Together, Heck and Blessing practiced maneuvering around the self-made course for three days before arriving at the Illinois Truck Driving Championship in June.

BCO Joe Brinkman, who is newer to the Florida competition scene but has already competed upward of six times since 2018, prefers to prep by brushing up on subjects that might come up in the written test.

“They ask questions about regulations that have changed,” he says, “and safety questions about hazardous materials, as well as when you are or aren’t allowed to haul something.”

But above all, these truck driving competitions are designed to emphasize safety.

“You get to network and learn other safe-driving techniques. It’s great to network safety,” Heck says. “You cannot even apply to compete if you’ve been involved in any form of a moving accident on the road or had any moving violations within a year before competition. And that’s a great motivator for continuing to drive safely every day, too.”
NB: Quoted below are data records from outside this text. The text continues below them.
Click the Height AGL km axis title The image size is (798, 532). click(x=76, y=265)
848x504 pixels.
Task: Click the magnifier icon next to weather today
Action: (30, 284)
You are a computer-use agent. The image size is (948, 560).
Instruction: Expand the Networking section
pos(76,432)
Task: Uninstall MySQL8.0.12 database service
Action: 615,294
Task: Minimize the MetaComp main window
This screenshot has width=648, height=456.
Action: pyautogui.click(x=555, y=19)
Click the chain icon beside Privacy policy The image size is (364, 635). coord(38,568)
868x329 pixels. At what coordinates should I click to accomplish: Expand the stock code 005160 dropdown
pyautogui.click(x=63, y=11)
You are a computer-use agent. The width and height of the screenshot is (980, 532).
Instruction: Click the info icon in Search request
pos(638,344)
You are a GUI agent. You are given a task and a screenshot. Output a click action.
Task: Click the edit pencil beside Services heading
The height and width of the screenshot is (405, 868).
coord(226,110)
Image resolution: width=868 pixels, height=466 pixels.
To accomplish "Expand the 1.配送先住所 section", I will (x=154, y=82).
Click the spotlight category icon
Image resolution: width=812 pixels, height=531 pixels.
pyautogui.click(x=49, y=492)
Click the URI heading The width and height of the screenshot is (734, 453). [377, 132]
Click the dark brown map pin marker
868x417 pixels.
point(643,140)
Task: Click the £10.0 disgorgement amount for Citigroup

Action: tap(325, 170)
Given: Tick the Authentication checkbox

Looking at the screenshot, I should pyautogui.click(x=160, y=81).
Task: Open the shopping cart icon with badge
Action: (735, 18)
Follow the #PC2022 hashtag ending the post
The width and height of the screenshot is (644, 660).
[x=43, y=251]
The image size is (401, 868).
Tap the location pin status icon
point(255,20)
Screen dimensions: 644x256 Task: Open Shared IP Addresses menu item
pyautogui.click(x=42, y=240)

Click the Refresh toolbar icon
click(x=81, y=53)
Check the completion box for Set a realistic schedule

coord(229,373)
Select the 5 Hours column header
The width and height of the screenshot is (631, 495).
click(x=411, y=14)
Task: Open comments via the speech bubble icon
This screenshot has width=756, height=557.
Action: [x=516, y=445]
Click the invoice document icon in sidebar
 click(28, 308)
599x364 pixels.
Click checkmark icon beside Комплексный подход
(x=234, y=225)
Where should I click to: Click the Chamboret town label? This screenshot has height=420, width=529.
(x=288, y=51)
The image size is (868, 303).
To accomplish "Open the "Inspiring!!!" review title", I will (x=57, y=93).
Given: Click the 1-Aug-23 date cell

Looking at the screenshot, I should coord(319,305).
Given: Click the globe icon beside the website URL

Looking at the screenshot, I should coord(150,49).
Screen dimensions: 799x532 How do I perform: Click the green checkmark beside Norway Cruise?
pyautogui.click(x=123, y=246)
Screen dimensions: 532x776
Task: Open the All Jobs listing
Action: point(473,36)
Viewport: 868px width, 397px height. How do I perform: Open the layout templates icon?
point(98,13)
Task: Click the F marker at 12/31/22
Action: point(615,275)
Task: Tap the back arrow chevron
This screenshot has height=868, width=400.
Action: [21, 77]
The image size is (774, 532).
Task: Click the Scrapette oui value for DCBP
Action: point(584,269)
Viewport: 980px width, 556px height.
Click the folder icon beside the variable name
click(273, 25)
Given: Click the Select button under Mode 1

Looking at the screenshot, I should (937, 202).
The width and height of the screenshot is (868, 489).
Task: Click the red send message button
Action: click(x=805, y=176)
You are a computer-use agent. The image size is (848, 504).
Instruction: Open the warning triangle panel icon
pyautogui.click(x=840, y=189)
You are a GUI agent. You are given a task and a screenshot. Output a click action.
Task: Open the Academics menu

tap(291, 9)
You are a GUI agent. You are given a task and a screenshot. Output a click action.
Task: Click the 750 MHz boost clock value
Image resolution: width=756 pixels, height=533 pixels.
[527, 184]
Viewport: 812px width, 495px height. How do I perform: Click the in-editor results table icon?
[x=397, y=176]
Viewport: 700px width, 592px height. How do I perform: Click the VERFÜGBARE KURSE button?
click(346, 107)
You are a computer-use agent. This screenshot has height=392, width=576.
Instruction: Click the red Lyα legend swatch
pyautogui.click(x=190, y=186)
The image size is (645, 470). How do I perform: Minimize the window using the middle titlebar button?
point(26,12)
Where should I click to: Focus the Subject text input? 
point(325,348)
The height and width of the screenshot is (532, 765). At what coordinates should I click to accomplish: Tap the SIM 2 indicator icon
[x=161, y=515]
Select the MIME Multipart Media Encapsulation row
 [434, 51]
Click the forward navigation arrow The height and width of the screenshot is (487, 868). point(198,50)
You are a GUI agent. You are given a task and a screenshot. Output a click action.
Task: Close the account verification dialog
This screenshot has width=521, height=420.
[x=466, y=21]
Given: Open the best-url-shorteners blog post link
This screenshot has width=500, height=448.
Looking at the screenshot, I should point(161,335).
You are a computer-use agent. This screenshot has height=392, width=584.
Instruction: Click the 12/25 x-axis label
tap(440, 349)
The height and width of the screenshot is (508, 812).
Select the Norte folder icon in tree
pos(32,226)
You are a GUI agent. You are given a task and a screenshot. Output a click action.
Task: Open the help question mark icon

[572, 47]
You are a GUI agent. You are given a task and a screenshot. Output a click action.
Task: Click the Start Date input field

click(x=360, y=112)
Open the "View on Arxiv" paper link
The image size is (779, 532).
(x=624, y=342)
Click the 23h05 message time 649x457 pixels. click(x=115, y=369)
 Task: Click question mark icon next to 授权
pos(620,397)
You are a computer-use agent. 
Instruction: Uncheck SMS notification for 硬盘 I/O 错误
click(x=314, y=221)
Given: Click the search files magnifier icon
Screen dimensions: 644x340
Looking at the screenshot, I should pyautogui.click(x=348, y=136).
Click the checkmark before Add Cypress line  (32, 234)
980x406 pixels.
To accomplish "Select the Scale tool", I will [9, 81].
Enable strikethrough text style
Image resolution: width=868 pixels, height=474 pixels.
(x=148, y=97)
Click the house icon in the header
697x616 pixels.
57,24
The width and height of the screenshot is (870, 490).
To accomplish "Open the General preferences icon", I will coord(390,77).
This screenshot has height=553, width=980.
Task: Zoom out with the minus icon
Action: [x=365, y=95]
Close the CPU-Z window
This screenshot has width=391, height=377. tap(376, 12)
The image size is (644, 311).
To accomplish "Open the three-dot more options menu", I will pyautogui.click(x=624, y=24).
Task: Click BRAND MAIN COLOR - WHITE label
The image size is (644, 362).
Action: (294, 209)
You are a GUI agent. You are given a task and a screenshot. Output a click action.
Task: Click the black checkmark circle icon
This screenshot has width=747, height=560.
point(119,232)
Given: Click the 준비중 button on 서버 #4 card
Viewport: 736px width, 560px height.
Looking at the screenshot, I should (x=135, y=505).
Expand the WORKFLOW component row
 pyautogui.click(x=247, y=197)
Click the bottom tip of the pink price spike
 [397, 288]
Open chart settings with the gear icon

Sizing Up the Competitions

There are always opportunities if drivers are interested in competing with their colleagues for bragging rights and trophies. Here are some tips that may help get new contestants started:

  • Truck Beauty Shows:

            o Research the shows that are hosted locally

            o Review the rules and available categories

            o Check out photos from past winners for comparison

  • Truck Driving Competitions:

            o Research the competitions that are hosted locally

            o Study common questions for the written test

            o Look into empty parking lots or nearby open areas
               that may be used for practice grounds

In terms of truck driving competitions, a BCO’s assigned Landstar field safety manager can help determine eligibility in state competitions under the Landstar name.

Blessing has some encouraging words for those testing their skills: “Know yourself, know your limits and use those limits as a stepping stone,” he says. “If you don’t do well, don’t beat yourself up. Use that as a power to motivate yourself for the next year. Strive to be better.”